* **Task brief**
In the rows below, copy out word for word the part that opens with the line containing "Describe the element at coordinates (464, 359)" and closes with the line containing "rsi-tick-label: 60.00 is", including both of those lines.

==== Records for the task

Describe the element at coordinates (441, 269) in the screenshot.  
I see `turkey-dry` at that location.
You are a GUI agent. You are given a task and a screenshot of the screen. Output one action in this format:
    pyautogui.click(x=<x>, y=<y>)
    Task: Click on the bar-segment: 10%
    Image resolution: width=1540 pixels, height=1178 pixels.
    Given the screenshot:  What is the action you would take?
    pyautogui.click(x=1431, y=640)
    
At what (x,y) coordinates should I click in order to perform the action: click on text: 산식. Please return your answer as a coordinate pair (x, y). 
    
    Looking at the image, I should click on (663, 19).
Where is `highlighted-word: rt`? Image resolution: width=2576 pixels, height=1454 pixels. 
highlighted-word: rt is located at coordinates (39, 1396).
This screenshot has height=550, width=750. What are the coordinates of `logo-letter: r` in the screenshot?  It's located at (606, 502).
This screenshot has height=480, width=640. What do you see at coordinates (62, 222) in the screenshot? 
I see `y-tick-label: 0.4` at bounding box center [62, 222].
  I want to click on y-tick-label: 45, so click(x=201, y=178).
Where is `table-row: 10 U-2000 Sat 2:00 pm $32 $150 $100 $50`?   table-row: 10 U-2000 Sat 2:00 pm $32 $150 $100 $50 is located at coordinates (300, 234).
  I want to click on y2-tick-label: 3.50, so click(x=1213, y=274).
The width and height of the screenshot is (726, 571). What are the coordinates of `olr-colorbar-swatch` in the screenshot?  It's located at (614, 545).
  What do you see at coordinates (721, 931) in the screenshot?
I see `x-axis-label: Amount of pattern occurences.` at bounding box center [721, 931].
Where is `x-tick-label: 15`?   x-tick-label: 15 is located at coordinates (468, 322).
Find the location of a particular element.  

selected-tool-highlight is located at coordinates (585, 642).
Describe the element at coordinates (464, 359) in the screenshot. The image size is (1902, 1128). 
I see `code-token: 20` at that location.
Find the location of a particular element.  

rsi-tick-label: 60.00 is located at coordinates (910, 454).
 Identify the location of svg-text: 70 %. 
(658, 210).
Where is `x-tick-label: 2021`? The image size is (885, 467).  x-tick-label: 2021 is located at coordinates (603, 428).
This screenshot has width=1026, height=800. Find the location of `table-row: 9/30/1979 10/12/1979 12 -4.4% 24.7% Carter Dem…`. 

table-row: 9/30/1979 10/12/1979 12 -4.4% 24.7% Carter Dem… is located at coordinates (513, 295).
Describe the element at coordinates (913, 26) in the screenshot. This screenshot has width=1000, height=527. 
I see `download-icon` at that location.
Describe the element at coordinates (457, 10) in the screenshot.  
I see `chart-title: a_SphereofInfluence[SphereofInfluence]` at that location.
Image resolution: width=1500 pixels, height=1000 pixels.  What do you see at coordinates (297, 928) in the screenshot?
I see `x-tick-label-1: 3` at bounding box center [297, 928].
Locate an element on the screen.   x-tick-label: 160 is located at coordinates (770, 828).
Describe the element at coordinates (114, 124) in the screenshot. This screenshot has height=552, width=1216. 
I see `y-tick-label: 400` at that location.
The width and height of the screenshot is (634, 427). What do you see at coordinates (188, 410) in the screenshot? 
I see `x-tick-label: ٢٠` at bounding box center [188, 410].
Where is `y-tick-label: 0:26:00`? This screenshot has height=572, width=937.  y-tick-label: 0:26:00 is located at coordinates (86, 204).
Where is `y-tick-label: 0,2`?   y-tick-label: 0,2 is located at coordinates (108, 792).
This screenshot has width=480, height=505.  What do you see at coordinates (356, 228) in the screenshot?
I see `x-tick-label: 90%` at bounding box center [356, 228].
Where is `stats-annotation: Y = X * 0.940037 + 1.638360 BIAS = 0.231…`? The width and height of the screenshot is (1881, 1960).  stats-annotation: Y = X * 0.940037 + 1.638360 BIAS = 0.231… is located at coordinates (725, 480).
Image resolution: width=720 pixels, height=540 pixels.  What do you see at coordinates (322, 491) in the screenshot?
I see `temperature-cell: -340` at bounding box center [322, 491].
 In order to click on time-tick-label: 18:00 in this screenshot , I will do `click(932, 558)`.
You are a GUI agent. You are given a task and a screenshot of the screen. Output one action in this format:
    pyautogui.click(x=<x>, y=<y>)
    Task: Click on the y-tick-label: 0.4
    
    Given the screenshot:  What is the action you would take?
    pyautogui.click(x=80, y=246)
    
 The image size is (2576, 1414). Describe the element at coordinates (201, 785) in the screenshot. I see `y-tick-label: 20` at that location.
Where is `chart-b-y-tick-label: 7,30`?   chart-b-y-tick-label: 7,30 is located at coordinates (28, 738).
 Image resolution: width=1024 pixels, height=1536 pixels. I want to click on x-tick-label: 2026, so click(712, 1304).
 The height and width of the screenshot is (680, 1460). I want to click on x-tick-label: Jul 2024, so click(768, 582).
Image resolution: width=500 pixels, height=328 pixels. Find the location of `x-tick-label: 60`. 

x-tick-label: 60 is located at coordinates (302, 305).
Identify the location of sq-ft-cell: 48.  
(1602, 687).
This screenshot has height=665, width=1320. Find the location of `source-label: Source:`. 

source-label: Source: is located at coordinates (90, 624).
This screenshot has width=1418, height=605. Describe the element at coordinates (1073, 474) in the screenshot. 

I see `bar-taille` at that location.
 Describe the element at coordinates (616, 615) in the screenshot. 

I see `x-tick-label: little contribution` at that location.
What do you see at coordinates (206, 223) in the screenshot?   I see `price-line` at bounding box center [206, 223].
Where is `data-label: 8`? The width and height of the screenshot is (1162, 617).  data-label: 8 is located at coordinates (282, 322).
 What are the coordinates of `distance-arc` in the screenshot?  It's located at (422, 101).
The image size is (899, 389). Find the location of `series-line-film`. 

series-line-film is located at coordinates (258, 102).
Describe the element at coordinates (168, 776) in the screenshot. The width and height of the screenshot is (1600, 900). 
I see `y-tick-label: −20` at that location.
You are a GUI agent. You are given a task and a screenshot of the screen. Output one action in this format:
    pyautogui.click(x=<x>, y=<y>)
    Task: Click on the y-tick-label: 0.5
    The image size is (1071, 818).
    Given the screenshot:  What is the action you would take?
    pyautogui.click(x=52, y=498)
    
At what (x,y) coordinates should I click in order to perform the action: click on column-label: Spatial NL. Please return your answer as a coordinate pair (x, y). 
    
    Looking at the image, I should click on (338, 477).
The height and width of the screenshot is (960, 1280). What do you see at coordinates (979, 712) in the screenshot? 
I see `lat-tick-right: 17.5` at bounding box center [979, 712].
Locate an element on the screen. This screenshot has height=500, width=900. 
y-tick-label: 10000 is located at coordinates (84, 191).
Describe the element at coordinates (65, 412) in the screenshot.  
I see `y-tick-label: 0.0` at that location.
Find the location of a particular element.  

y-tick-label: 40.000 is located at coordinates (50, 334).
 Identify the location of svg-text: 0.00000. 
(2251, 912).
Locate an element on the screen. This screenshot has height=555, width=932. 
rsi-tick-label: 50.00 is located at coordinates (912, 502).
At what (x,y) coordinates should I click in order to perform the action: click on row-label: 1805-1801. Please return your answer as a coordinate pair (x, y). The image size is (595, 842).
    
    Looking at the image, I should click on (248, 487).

========

* **Response to this exercise**
Describe the element at coordinates (464, 359) in the screenshot. The image size is (1902, 1128). 
I see `code-token: 20` at that location.
Find the location of a particular element.  

rsi-tick-label: 60.00 is located at coordinates (910, 454).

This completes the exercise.